Stored items from a collection
********************
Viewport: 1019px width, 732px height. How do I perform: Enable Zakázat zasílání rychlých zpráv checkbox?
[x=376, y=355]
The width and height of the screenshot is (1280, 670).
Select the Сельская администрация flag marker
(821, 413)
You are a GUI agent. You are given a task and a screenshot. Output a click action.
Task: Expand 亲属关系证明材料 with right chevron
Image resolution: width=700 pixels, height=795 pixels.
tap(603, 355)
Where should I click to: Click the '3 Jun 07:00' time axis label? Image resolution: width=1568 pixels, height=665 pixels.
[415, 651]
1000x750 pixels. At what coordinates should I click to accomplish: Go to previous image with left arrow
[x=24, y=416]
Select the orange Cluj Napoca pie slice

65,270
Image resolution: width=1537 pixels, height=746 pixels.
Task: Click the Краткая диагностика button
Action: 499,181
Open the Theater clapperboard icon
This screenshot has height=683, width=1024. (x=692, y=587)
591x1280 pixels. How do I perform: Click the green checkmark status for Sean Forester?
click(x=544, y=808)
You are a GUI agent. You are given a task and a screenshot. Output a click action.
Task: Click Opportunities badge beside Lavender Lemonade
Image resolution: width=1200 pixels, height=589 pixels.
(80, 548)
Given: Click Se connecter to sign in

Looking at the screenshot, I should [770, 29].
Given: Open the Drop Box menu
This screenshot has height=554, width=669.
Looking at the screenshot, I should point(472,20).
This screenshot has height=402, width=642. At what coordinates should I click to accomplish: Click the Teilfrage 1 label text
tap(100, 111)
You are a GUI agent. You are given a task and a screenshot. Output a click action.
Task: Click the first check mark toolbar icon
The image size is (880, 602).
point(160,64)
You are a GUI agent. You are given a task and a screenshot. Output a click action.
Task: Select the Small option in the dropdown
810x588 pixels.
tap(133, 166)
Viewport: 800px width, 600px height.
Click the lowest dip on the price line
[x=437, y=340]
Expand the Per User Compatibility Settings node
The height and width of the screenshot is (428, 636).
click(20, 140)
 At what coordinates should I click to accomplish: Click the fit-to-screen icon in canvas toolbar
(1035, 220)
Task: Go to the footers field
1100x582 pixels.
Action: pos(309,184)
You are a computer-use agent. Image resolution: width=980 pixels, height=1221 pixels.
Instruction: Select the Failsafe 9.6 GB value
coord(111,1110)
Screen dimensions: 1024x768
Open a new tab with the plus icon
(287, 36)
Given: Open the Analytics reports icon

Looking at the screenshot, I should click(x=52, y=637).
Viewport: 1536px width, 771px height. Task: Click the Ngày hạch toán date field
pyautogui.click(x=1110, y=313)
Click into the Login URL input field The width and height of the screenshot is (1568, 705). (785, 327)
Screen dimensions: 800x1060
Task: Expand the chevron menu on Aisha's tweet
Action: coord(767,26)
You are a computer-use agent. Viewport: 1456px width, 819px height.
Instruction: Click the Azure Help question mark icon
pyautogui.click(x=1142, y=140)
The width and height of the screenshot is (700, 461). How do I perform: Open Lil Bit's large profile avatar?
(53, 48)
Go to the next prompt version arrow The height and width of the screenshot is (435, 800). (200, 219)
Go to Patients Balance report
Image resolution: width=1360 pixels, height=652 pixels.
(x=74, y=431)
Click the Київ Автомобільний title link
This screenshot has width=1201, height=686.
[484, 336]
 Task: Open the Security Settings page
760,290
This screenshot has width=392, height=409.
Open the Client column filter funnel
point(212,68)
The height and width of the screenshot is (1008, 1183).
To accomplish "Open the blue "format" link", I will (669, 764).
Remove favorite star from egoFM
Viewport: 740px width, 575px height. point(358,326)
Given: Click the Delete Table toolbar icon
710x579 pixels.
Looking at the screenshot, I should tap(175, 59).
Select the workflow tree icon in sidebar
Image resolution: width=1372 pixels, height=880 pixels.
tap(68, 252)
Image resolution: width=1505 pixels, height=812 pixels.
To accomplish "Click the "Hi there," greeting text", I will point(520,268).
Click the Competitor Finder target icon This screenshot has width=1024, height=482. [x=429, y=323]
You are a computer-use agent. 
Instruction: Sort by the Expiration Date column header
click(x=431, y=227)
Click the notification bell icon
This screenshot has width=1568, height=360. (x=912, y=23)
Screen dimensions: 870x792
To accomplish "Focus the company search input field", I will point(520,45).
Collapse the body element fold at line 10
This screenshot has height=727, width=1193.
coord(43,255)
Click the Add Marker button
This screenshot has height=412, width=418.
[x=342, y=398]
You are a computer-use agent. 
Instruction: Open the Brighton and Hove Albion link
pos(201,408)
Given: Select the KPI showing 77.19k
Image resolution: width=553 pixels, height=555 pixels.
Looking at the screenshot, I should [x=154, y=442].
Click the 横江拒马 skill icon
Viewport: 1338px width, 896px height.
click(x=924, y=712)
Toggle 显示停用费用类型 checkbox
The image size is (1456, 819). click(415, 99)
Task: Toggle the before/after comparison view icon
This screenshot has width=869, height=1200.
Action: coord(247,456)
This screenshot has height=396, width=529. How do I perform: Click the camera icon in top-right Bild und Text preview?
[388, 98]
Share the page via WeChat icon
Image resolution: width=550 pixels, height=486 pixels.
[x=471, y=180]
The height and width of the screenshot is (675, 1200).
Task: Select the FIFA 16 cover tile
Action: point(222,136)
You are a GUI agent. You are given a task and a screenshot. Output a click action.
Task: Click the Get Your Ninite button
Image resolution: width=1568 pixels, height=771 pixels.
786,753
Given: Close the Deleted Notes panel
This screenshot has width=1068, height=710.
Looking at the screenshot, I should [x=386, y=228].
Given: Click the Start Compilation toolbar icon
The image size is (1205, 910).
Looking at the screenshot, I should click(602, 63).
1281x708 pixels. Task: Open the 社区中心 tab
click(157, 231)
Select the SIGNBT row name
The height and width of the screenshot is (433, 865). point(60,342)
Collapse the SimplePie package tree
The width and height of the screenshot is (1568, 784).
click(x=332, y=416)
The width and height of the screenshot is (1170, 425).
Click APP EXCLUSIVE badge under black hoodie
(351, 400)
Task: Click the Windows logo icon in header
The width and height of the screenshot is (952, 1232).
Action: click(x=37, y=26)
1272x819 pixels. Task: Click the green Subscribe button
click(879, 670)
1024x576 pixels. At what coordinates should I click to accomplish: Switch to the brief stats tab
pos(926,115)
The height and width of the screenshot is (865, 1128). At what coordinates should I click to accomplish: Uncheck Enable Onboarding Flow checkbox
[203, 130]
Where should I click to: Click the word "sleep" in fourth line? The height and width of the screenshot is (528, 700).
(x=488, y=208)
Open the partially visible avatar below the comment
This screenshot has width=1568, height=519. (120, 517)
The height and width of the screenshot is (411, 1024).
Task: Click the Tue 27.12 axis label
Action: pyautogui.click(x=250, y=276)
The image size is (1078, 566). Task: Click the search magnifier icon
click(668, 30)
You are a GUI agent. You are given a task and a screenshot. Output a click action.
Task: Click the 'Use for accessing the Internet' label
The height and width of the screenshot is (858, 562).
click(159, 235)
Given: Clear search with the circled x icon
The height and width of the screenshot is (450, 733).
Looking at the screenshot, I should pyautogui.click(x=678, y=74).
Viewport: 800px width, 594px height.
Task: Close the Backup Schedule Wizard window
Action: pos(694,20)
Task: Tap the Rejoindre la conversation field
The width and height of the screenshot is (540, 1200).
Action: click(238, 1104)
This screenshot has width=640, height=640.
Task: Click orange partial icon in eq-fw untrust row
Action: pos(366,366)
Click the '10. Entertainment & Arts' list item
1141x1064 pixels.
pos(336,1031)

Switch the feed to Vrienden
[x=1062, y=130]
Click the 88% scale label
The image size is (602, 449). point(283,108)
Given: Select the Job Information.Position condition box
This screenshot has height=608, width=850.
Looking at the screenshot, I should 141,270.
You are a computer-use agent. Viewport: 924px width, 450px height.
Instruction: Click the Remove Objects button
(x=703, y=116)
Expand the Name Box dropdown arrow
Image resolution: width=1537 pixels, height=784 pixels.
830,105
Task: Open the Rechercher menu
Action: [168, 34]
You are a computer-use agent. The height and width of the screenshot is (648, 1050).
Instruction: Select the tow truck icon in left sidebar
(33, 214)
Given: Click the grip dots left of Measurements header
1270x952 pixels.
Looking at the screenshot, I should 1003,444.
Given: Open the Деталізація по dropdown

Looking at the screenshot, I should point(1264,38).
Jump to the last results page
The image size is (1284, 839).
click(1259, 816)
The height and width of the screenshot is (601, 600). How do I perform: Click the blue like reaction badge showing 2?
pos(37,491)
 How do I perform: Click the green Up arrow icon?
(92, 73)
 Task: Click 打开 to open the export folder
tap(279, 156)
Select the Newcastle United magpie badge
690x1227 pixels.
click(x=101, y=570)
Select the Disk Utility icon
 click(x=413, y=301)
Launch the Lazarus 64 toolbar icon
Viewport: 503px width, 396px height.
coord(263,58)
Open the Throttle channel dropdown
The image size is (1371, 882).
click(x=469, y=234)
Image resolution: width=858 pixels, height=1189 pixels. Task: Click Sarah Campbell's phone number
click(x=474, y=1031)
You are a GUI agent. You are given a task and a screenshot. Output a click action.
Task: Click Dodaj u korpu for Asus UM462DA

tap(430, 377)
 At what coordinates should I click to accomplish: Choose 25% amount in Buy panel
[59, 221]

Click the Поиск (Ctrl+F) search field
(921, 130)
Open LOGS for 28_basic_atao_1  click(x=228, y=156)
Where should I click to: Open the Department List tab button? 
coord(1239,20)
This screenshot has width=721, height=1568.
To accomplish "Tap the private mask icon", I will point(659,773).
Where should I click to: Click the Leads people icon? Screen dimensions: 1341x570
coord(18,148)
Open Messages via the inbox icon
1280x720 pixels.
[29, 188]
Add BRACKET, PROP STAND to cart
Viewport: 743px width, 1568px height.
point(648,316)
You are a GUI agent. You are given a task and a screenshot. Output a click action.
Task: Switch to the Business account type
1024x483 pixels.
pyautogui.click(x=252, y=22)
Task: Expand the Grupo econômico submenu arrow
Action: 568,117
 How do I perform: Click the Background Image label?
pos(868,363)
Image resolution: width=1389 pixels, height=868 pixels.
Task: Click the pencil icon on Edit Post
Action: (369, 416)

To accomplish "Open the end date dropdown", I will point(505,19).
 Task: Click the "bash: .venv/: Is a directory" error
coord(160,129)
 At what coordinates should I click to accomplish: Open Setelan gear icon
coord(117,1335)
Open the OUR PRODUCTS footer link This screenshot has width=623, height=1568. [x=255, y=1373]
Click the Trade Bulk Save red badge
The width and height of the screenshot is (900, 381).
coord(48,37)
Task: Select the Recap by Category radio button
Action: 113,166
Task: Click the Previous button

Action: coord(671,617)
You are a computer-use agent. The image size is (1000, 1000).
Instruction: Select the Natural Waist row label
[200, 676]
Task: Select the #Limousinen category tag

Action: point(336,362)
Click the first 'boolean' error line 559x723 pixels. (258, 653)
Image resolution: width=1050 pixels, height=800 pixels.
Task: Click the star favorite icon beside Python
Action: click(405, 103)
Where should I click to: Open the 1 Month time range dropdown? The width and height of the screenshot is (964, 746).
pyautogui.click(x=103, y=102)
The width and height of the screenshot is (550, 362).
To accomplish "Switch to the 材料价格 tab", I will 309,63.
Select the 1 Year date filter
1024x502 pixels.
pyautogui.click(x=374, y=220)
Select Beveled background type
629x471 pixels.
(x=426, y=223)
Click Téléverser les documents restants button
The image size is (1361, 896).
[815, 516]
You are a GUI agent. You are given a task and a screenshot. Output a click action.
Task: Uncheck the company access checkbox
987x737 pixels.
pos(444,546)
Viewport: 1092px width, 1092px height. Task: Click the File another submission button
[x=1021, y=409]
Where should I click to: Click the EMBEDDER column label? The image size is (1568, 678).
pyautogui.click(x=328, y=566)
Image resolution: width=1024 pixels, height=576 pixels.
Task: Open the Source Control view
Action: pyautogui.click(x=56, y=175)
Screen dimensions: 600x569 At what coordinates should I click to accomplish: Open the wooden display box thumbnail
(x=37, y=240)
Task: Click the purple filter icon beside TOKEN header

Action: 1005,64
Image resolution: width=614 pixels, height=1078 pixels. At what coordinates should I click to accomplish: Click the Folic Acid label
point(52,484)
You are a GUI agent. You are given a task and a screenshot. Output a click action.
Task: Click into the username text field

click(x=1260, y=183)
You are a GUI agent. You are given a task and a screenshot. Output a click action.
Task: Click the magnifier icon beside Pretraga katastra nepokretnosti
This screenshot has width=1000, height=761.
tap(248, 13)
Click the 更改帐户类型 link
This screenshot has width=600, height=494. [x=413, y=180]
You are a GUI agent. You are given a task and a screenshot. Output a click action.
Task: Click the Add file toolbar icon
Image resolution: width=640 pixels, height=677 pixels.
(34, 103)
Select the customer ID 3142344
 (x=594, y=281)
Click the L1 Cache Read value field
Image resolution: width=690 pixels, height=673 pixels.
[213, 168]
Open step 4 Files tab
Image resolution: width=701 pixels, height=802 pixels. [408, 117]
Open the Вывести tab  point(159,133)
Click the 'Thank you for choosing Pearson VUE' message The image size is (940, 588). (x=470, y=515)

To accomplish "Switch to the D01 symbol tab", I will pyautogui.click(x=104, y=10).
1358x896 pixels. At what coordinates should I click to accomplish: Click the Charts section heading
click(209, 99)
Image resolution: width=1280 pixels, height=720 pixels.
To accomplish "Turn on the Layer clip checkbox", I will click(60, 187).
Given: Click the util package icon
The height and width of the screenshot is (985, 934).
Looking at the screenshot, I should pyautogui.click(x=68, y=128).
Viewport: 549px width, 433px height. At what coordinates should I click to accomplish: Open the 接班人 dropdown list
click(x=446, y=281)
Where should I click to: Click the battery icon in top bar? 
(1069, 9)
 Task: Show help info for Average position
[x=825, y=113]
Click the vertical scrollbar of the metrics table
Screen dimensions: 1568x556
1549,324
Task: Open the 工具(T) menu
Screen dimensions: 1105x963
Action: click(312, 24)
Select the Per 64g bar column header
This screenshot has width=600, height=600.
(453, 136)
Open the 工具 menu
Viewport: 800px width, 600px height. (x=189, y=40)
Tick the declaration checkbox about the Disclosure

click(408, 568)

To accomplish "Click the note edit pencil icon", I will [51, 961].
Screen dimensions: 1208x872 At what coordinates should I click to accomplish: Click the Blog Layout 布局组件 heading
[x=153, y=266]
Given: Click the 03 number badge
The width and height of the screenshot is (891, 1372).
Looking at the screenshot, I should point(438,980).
********************
ABOUT THIS TASK: For the entries above, state how many lines contain the word "computer". Provide the number by itself.

EXPECTED ANSWER: 7